Effectively, customers pay back or reward banks who do this by taking positive actions, such as advocacy, service and revenue. These actions will, in turn, have a positive impact on customer relationship value.
Q: Can branches play an essential role in driving digital sales?
Yes, definitely. It’s not just that branches act as a catalyst with other channels to foster positive relationship value; they are also key to the success of non-branch, digital sales.
In addition to creating in-person growth and sales opportunities, branches increase digital sales within their radius. They exert an aura that is responsible for what is commonly known as the digital halo. In other words, digital sales do much better when there are branches around.
Digital is seen as a convenient, less expensive alternative to branches. It actually turns out that digital sales are most likely to be successful when they are in orbit around the analog sun of the branch.
For example, our research has found that customers in the immediate vicinity of a branch will use it to open accounts. However, they are also more engaged with digital options, such as mobile banking. Similarly, people further away from the branch, but still within its orbit, gravitate towards digital sales options to a far greater degree than they would if the branch were not there.
Q: How can banks get the most value out of their branches as we emerge from the pandemic?
The best way banks can use their branch network is to drive positive customer relationships. They can do this by helping to empower customers financially and address their financial planning needs to cope with the unexpected. Branches can play a critical role in this and that alone is a powerful argument for renewing branch strategy and ensuring their branch network is an integral part of their journey to recovery and growth.

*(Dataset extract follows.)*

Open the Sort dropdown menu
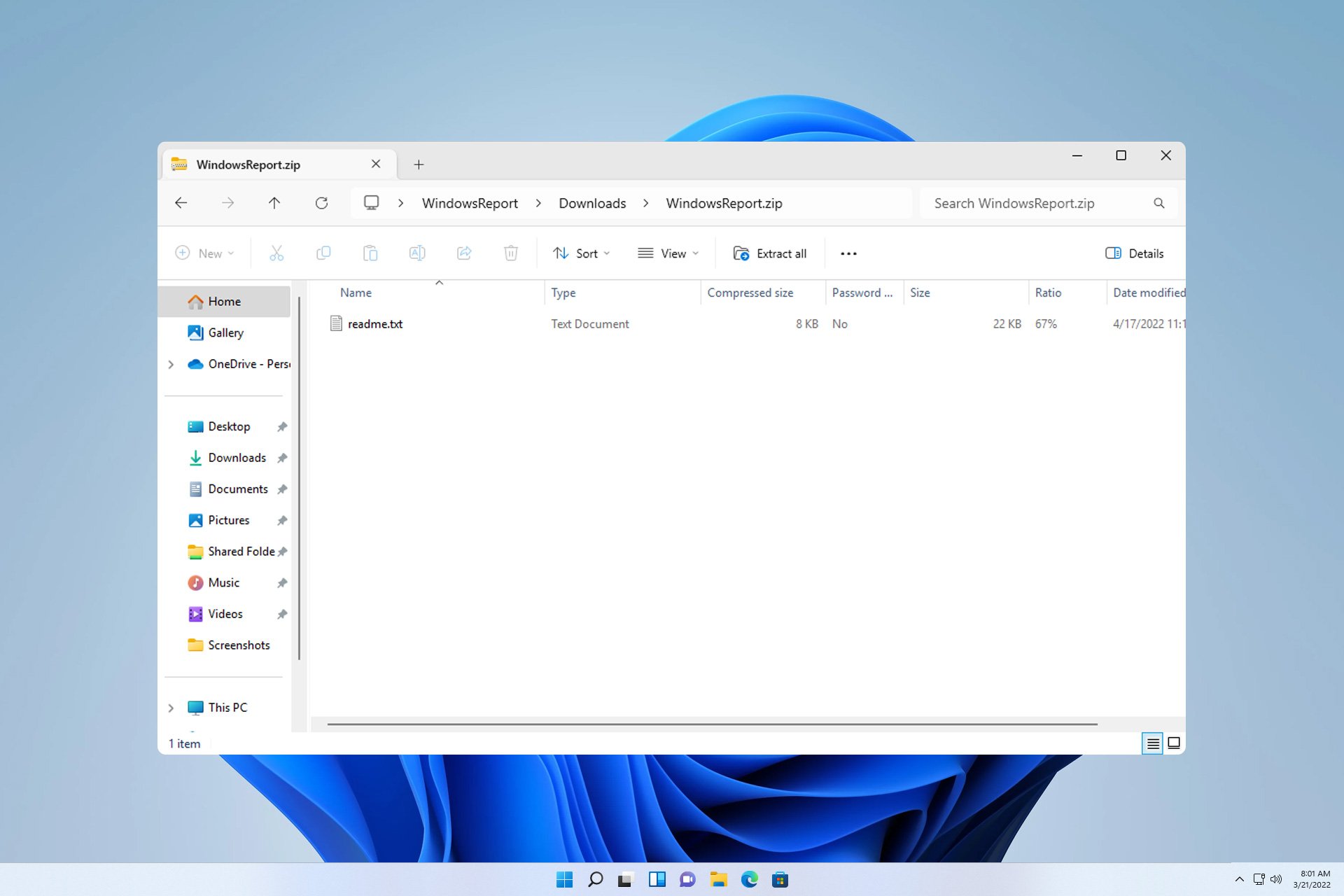This screenshot has height=896, width=1344. [x=583, y=252]
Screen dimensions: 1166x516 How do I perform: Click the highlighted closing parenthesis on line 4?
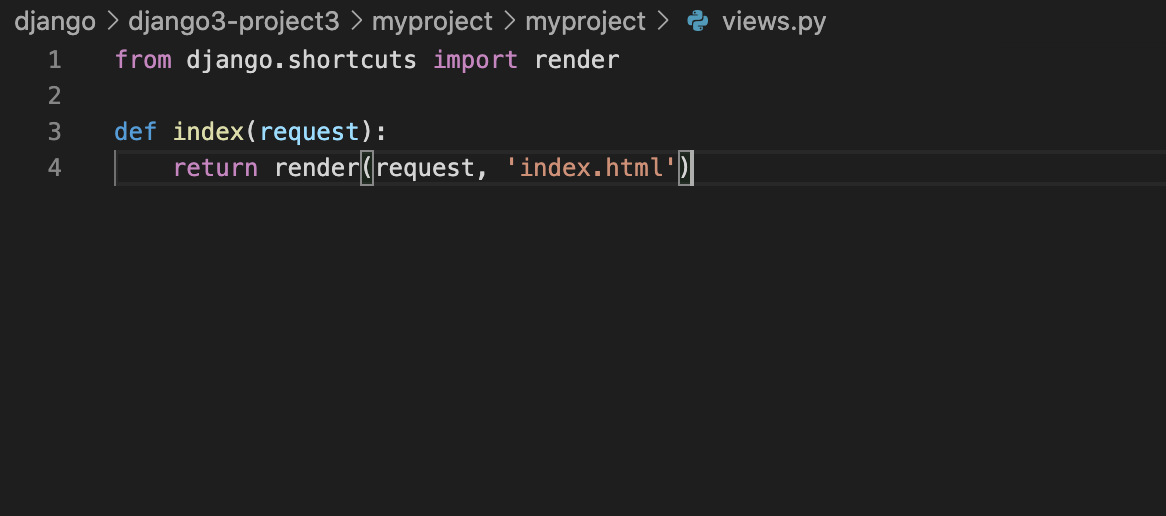pyautogui.click(x=686, y=168)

Finally, let me leave you with some concrete steps for turning these ideas into reality.
On a longer term, we saw that the branch is part of a multichannel behavior profile that creates positive relationship value, and it also has an aura that engenders digital sales. Those should become key strategic goals.

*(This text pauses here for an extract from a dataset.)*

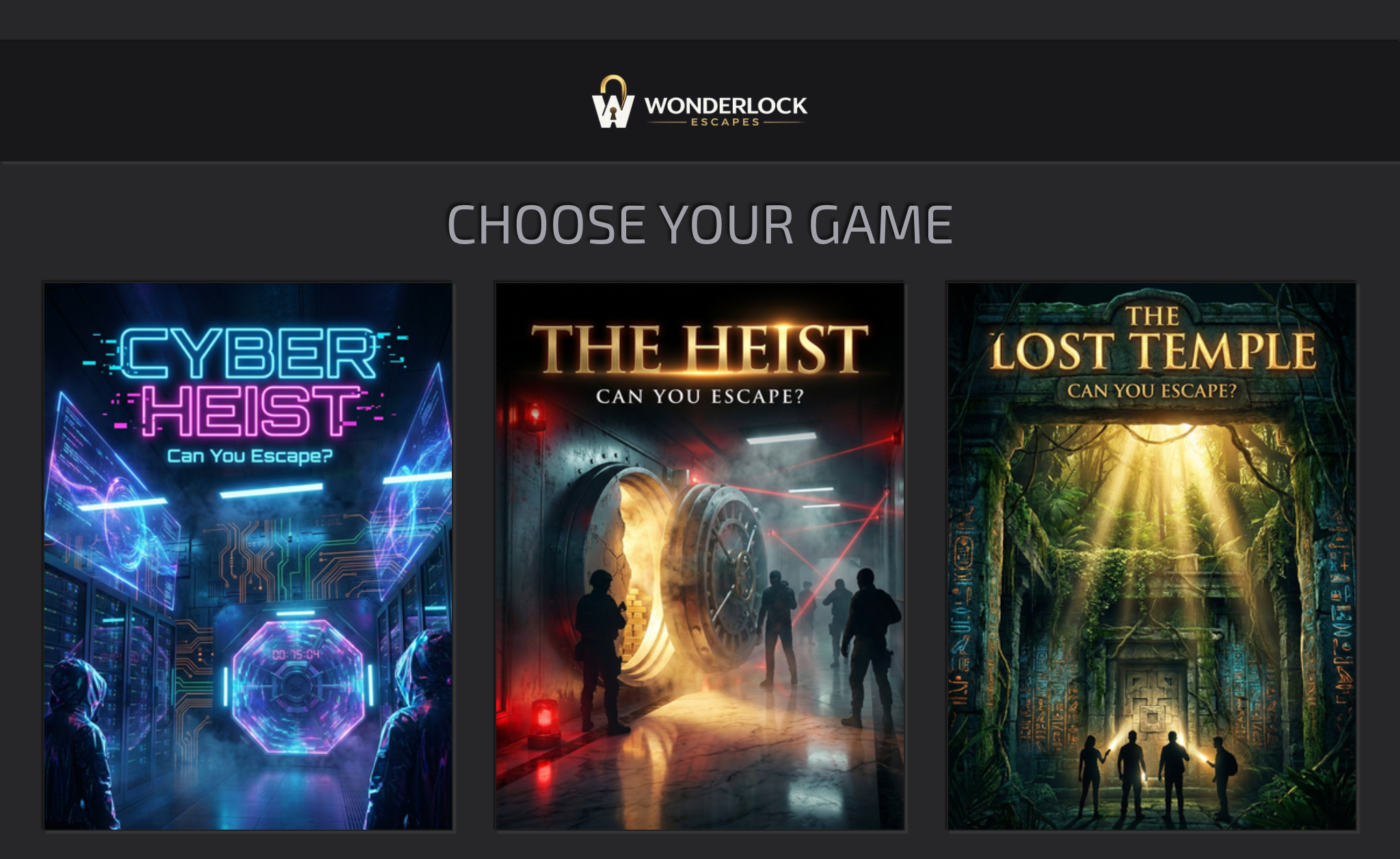Click the octagonal door with the 00:15:04 timer

297,686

On nearer term, banks can start asking themselves a few questions: do current metrics include the branch impact on positive customer actions? What competency gaps need to be bridged to enhance that impact? And are they currently able to measure the digital halo effect of the branch?
Then, over the next 30 days, they can start evaluating exactly how customers use branch and digital capabilities. They should work with line of business partners to ensure that branch performance measurement begins to account for the branch’s impact on relationship value.
Multichannel delivery is not new. All banks have a heritage strategy. But it’s critical to recast that strategy in the light of the particular power that branches bring in creating positive customer relationship value.